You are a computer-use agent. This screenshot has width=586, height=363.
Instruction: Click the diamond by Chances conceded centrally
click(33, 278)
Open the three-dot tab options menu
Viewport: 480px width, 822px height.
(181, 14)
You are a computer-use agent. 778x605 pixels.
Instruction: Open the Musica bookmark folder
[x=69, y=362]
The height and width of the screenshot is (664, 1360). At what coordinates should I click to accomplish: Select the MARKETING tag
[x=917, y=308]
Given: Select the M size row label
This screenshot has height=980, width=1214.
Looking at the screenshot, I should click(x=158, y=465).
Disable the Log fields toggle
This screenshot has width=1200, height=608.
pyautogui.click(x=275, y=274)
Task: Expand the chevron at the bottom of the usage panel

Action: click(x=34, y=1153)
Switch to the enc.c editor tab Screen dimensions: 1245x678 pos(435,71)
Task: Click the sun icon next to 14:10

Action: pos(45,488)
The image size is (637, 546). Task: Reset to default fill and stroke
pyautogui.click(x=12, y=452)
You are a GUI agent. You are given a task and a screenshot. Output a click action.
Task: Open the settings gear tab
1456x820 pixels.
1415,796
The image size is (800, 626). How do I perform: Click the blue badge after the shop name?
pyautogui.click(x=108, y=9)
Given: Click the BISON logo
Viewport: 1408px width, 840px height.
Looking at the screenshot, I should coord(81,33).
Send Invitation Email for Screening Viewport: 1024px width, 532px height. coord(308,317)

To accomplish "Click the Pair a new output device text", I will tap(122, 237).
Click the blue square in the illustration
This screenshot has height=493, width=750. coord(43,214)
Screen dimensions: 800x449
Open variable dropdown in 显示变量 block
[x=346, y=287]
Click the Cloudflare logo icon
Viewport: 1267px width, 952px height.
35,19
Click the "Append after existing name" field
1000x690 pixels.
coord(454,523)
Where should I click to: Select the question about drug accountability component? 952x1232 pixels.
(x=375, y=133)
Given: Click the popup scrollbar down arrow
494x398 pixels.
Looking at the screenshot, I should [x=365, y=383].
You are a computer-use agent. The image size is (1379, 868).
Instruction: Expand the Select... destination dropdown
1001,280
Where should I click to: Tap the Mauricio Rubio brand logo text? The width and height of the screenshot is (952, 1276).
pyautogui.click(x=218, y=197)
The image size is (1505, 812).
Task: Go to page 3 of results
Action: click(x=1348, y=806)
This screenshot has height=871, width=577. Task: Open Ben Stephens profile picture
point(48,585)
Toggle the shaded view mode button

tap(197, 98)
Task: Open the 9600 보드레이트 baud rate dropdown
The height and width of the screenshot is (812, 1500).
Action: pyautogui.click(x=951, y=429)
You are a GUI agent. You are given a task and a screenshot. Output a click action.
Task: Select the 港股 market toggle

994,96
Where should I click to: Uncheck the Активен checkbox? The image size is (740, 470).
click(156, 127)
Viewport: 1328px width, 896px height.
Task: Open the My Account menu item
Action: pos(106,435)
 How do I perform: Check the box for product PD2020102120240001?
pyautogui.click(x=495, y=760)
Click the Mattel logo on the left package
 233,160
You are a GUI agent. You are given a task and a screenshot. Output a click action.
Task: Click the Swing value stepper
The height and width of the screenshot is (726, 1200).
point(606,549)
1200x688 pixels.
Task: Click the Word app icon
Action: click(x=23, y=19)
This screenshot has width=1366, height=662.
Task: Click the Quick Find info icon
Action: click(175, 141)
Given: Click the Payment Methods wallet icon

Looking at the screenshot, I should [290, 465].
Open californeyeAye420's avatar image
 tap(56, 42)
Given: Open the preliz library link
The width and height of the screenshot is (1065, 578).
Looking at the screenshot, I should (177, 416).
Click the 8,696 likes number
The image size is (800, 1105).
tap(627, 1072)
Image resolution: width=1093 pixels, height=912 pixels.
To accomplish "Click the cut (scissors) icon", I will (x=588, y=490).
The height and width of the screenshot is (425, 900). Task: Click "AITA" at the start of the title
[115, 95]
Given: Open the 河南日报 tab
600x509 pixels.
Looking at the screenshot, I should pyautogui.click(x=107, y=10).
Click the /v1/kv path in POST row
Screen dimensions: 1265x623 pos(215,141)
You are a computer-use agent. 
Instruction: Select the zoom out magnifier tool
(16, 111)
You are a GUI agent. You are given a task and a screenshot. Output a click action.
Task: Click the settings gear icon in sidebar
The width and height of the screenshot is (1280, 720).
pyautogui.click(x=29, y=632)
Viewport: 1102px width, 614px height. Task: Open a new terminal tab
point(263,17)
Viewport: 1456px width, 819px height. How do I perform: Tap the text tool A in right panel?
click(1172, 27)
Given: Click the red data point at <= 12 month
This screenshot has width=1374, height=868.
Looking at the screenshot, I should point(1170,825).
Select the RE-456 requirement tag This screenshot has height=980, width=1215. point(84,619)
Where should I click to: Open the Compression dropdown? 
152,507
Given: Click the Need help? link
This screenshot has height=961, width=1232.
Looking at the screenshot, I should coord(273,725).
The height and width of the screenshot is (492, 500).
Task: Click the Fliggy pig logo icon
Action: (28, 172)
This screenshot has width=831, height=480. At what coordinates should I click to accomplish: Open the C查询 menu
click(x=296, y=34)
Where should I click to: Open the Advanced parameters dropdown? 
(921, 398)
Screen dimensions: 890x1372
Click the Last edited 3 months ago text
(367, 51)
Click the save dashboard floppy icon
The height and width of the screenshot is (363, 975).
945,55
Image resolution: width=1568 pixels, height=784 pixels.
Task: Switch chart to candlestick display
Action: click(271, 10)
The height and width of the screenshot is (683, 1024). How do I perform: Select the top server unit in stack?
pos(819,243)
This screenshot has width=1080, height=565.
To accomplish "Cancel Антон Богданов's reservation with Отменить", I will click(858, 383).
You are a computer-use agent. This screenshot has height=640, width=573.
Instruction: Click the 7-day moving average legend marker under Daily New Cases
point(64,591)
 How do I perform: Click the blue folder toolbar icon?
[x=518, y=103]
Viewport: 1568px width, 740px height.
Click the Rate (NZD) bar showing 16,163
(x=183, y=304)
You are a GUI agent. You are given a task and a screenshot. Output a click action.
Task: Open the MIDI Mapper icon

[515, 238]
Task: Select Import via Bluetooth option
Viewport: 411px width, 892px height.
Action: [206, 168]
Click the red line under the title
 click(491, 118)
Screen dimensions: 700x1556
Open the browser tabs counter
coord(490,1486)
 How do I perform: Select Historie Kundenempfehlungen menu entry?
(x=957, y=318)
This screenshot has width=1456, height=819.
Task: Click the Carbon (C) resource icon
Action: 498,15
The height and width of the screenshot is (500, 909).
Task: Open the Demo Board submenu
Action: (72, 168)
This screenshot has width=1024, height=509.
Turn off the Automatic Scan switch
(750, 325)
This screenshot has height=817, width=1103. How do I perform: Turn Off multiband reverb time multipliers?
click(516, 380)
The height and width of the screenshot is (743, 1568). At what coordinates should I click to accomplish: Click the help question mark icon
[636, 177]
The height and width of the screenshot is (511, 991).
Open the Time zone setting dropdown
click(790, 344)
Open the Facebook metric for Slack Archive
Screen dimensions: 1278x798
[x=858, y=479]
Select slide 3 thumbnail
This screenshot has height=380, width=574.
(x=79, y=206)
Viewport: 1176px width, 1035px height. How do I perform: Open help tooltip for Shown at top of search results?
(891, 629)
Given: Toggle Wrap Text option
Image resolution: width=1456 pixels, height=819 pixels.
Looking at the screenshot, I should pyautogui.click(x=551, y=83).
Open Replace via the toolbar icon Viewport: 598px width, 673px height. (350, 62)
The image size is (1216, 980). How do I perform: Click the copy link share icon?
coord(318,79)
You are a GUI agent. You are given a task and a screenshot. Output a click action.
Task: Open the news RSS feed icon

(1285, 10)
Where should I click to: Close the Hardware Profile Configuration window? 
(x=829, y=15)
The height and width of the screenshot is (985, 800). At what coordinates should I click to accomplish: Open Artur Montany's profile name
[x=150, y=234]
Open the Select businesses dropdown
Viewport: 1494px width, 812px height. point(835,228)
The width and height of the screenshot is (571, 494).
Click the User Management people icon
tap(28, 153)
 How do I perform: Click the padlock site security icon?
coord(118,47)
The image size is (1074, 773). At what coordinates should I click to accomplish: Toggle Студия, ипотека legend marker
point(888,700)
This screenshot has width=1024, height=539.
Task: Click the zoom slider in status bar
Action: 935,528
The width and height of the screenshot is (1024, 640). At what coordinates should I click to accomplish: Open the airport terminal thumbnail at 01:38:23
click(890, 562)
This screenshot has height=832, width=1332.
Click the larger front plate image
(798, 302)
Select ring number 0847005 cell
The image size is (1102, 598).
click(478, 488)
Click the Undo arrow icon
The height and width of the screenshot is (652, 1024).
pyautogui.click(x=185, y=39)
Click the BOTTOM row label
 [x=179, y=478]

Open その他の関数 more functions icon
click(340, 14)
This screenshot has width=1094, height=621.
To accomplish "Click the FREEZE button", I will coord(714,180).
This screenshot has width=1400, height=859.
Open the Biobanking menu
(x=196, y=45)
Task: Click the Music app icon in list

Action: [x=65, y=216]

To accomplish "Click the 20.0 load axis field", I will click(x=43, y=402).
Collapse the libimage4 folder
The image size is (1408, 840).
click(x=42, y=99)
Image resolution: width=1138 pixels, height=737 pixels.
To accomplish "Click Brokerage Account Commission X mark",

REQUIREMENT:
Please reproduce the material above word for word, from its first line through the line with "[x=917, y=308]".

CORRECT RESPONSE:
You are a computer-use agent. This screenshot has width=586, height=363.
Instruction: Click the diamond by Chances conceded centrally
click(33, 278)
Open the three-dot tab options menu
Viewport: 480px width, 822px height.
(181, 14)
You are a computer-use agent. 778x605 pixels.
Instruction: Open the Musica bookmark folder
[x=69, y=362]
The height and width of the screenshot is (664, 1360). At what coordinates should I click to accomplish: Select the MARKETING tag
[x=917, y=308]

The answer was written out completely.